Adding these remainders: $8 + 0 + 1 = 9$. And again, since 9 is divisible by 9, the total sum is divisible by 9!

5. **Conclusion:** No matter what whole number 'n' you pick, the sum of the cubes of $n$, $(n+1)$, and $(n+2)$ will always, always, always be divisible by 9!

Alternative answer

Answer: Yes, $n^3+(n+1)^3+(n+2)^3$ is always divisible by 9 for all $n \in \mathbb{N}$. Explain
This is a question about divisibility rules and properties of numbers that follow a pattern . The solving step is:

1. First, let's make the numbers a little easier to work with. We have three numbers in a row: $n$, then $n+1$, and finally $n+2$. It's often helpful to pick the middle number as our main reference. So, let's call the middle number, $n+1$, 'x'.
If $n+1 = x$, then the first number, $n$, is just 'x-1'.
And the third number, $n+2$, is 'x+1' (since it's one more than $n+1$).
So, the problem we need to solve is proving that $(x-1)^3 + x^3 + (x+1)^3$ is always divisible by 9.
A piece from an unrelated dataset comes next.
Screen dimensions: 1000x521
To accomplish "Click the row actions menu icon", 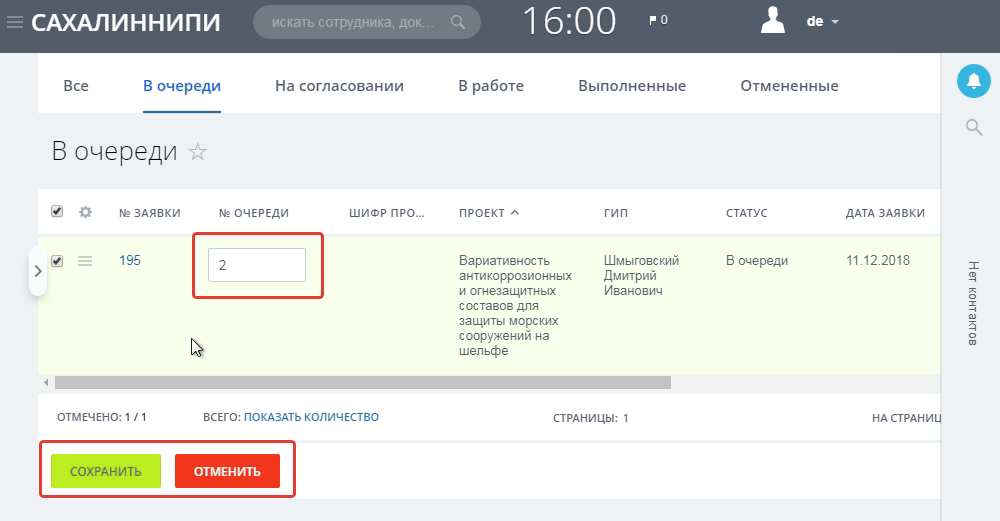I will 85,261.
2. Now, let's expand each part. You might remember the patterns for cubing a binomial: $(a-b)^3 = a^3 - 3a^2b + 3ab^2 - b^3$ and $(a+b)^3 = a^3 + 3a^2b + 3ab^2 + b^3$.
Let's use these patterns for our numbers:
* $(x-1)^3 = x^3 - 3x^2(1) + 3x(1)^2 - 1^3 = x^3 - 3x^2 + 3x - 1$.
* The middle term is just $x^3$.
* $(x+1)^3 = x^3 + 3x^2(1) + 3x(1)^2 + 1^3 = x^3 + 3x^2 + 3x + 1$.

3. Next, let's add all these expanded parts together:
Sum = $(x^3 - 3x^2 + 3x - 1) + x^3 + (x^3 + 3x^2 + 3x + 1)$
We can group similar terms (all the $x^3$'s together, all the $x^2$'s together, and so on):
Sum = $(x^3 + x^3 + x^3)$ + $(-3x^2 + 3x^2)$ + $(3x + 3x)$ + $(-1 + 1)$
Sum = $3x^3 + 0 + 6x + 0$
Sum = $3x^3 + 6x$

4. We can see that both $3x^3$ and $6x$ have a common factor of 3. Let's pull that out:
Sum = $3(x^3 + 2x)$

5. For this whole expression ($3(x^3+2x)$) to be divisible by 9, the part inside the parentheses, $(x^3+2x)$, must be divisible by 3. Let's try to prove this is always true!
We can rewrite $x^3+2x$ as $x(x^2+2)$.
Now, let's think about what happens when we divide any whole number 'x' by 3. There are only three possibilities for the remainder:
* **Possibility A: 'x' is a multiple of 3.** (like 3, 6, 9, etc.)
If 'x' itself is a multiple of 3, then when you multiply it by anything else, like $(x^2+2)$, the whole thing $x(x^2+2)$ will definitely be a multiple of 3. So, this case works!
* **Possibility B: 'x' leaves a remainder of 1 when divided by 3.** (like 1, 4, 7, etc.)
This means $x$ can be written as $3k+1$ for some whole number $k$.
Let's look at the other part, $x^2+2$:
$(3k+1)^2+2 = (9k^2 + 6k + 1) + 2 = 9k^2 + 6k + 3$.
Notice that every part of $9k^2 + 6k + 3$ (which are $9k^2$, $6k$, and $3$) is divisible by 3! So, $x^2+2$ is divisible by 3.
Since $x^2+2$ is divisible by 3, then $x(x^2+2)$ is also divisible by 3. This case works too!
* **Possibility C: 'x' leaves a remainder of 2 when divided by 3.** (like 2, 5, 8, etc.)
This means $x$ can be written as $3k+2$ for some whole number $k$.
Let's look at $x^2+2$ again:
$(3k+2)^2+2 = (9k^2 + 12k + 4) + 2 = 9k^2 + 12k + 6$.
Just like before, every part of $9k^2 + 12k + 6$ ($9k^2$, $12k$, and $6$) is divisible by 3! So, $x^2+2$ is divisible by 3.
Since $x^2+2$ is divisible by 3, then $x(x^2+2)$ is also divisible by 3. This case works too!

6. Since $x(x^2+2)$ is always divisible by 3, no matter what whole number $x$ is, we can say that $x(x^2+2)$ is equal to $3 \times M$ for some whole number $M$.
Then, our original sum, which was $3(x^3+2x)$, becomes $3 \times (3M) = 9M$.
This means the sum $3(x^3+2x)$ is always divisible by 9!

7. Since we showed that the expression, after substituting $x = n+1$, is always divisible by 9, it means that $n^3+(n+1)^3+(n+2)^3$ is always divisible by 9 for all natural numbers $n$. Ta-da!